- Prompt: After finding the line with "Toggle checkbox on row 5" in the entries below, copy that line and each one after it exactly, through the last line, and omit pictures.

- Raw data:
*** Block opens ***

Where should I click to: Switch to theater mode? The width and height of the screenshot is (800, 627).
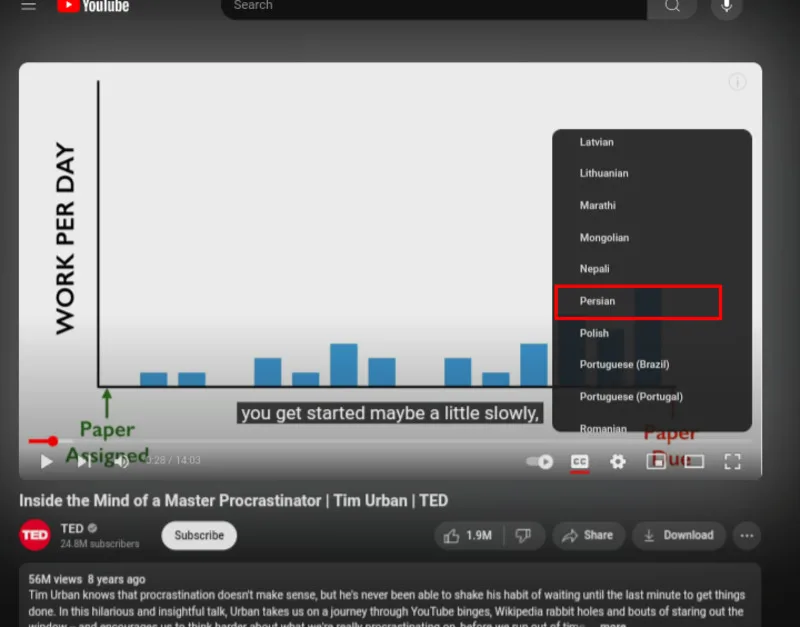pyautogui.click(x=694, y=462)
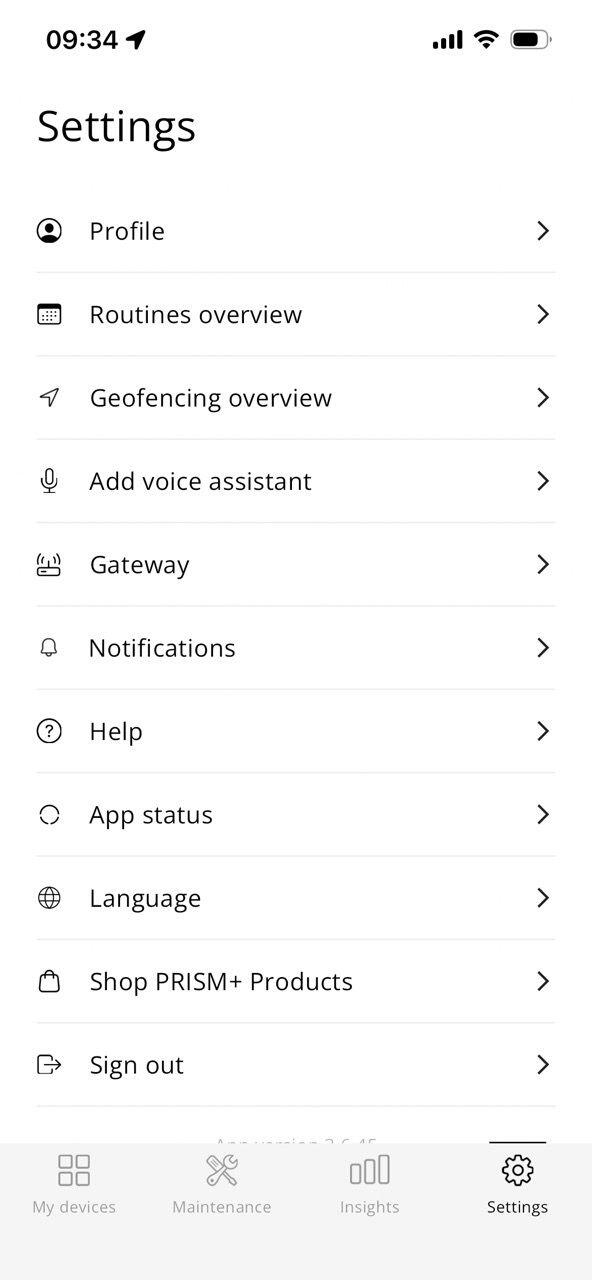The height and width of the screenshot is (1280, 592).
Task: Tap the Notifications bell icon
Action: (x=49, y=648)
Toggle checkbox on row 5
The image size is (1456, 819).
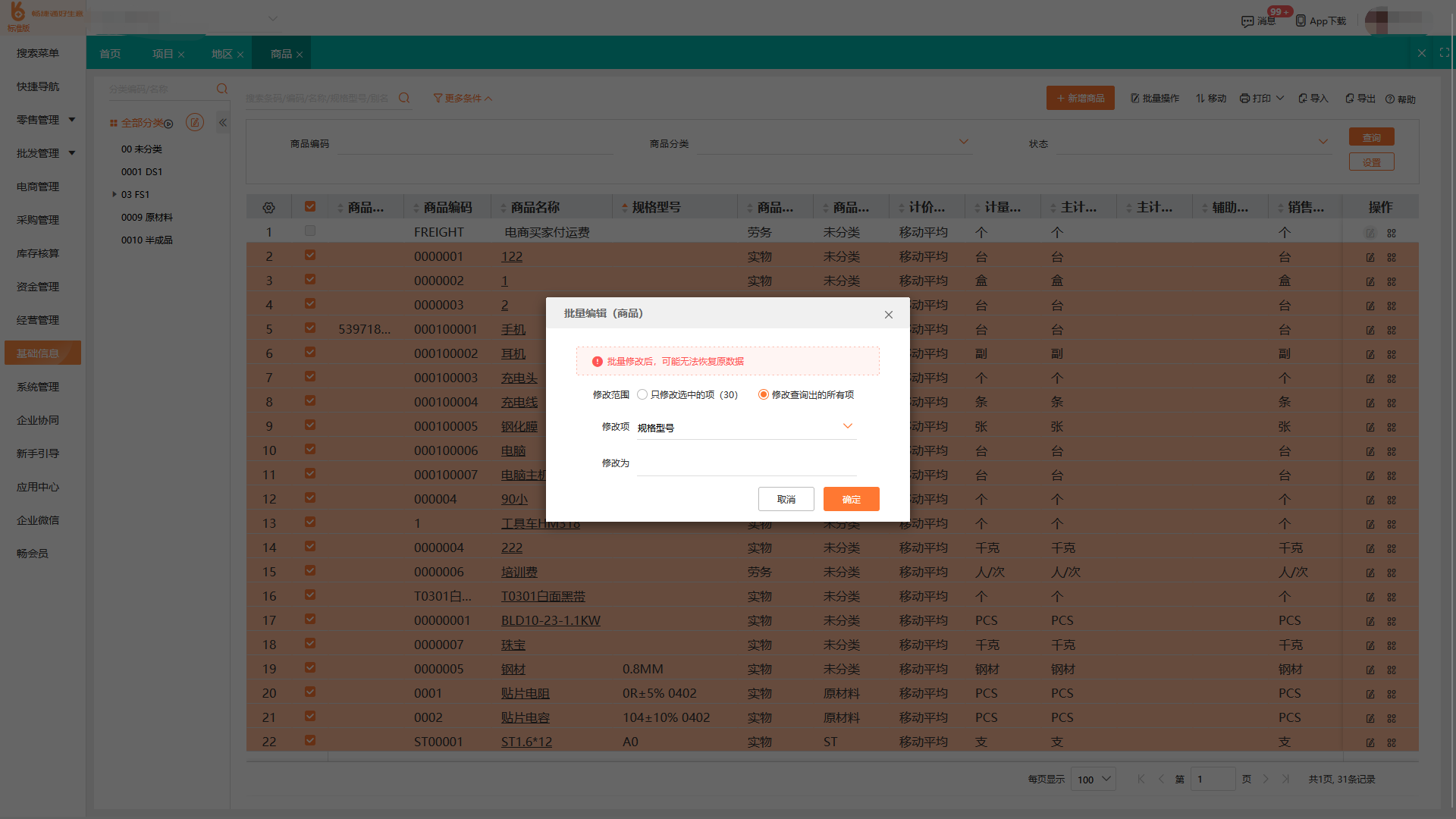pyautogui.click(x=311, y=328)
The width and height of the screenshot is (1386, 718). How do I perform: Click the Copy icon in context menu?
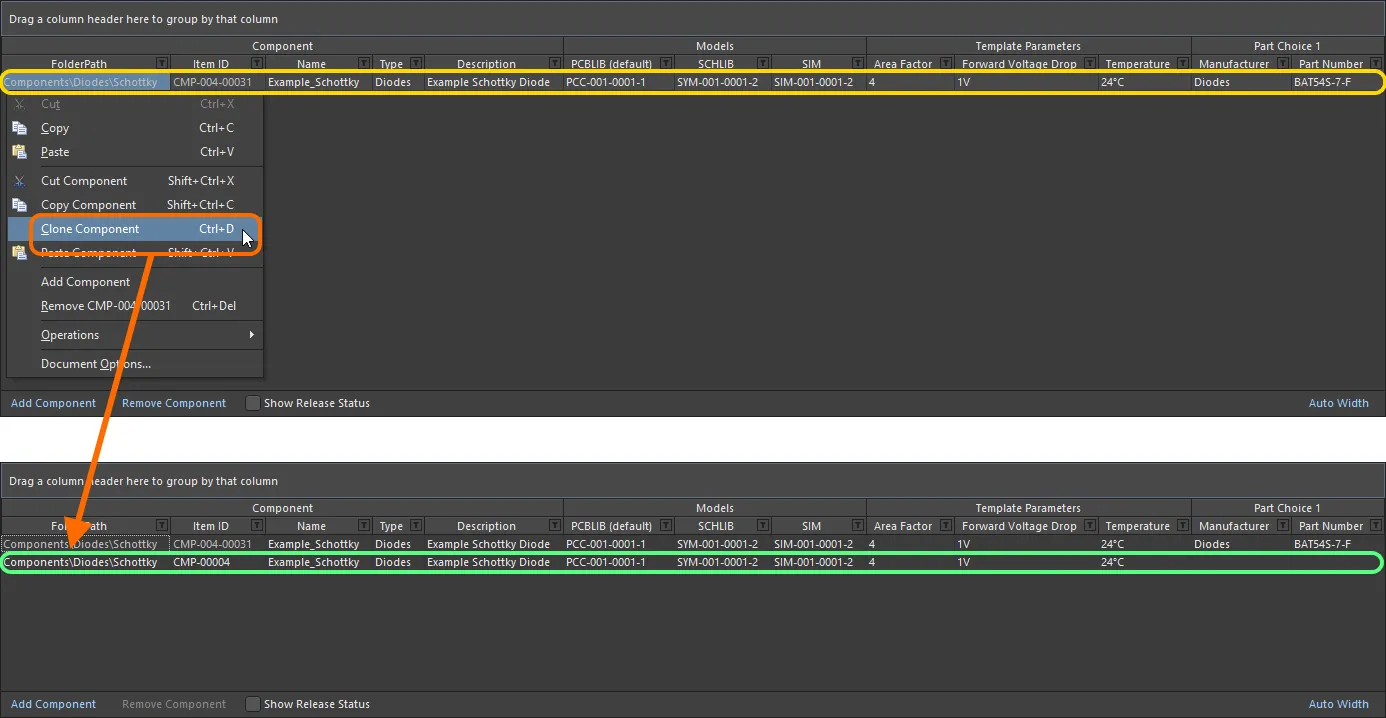pos(19,128)
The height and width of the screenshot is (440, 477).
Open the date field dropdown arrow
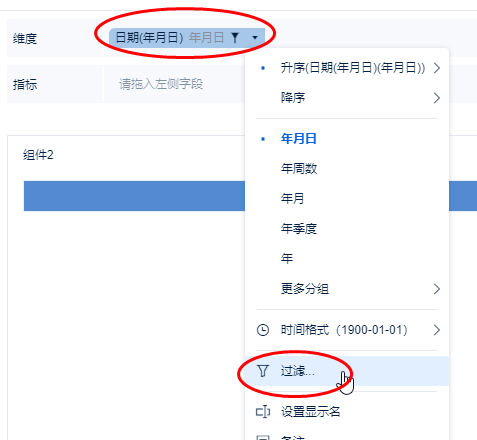[255, 37]
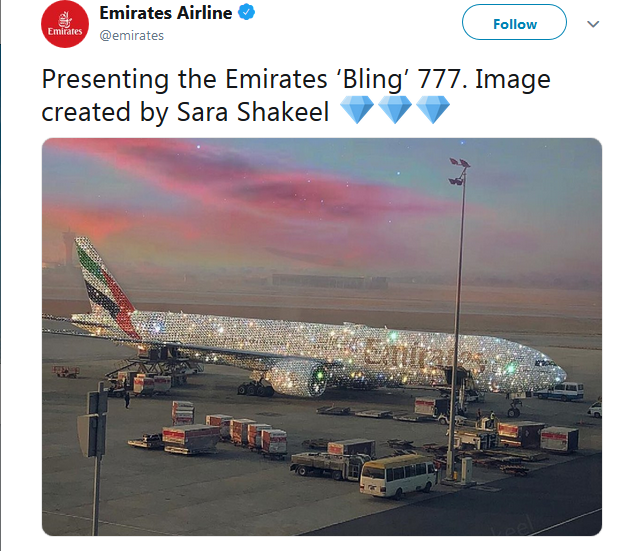Follow the Emirates Airline account
Viewport: 639px width, 551px height.
pyautogui.click(x=514, y=22)
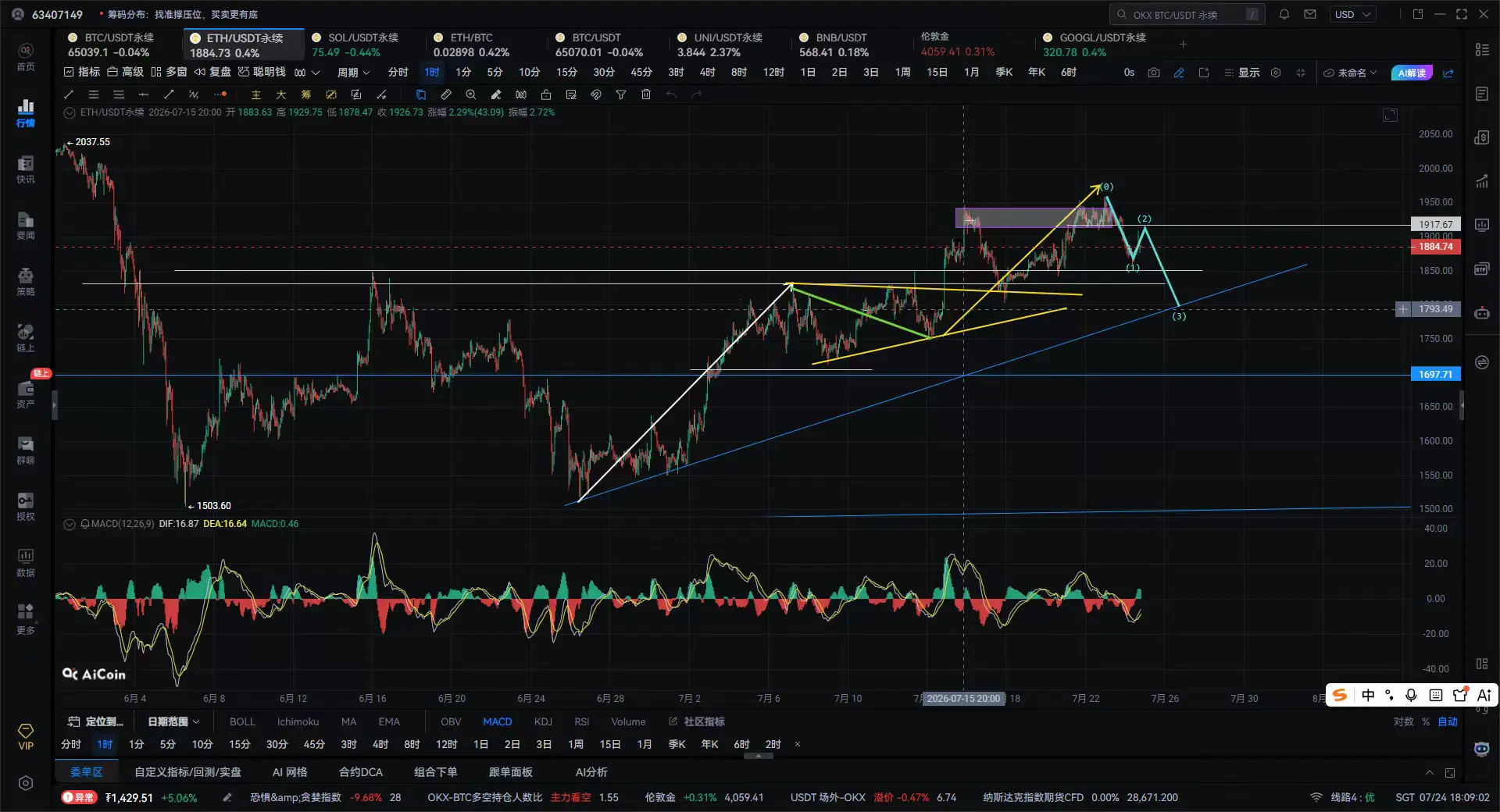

*** Block closes ***

- Solution below:
Toggle checkbox on row 5
The image size is (1456, 819).
pyautogui.click(x=311, y=328)
The width and height of the screenshot is (1386, 718). How do I perform: Click the Copy icon in context menu?
pos(19,128)
The height and width of the screenshot is (440, 477).
Open the date field dropdown arrow
[255, 37]
Follow the Emirates Airline account
Viewport: 639px width, 551px height.
pyautogui.click(x=514, y=22)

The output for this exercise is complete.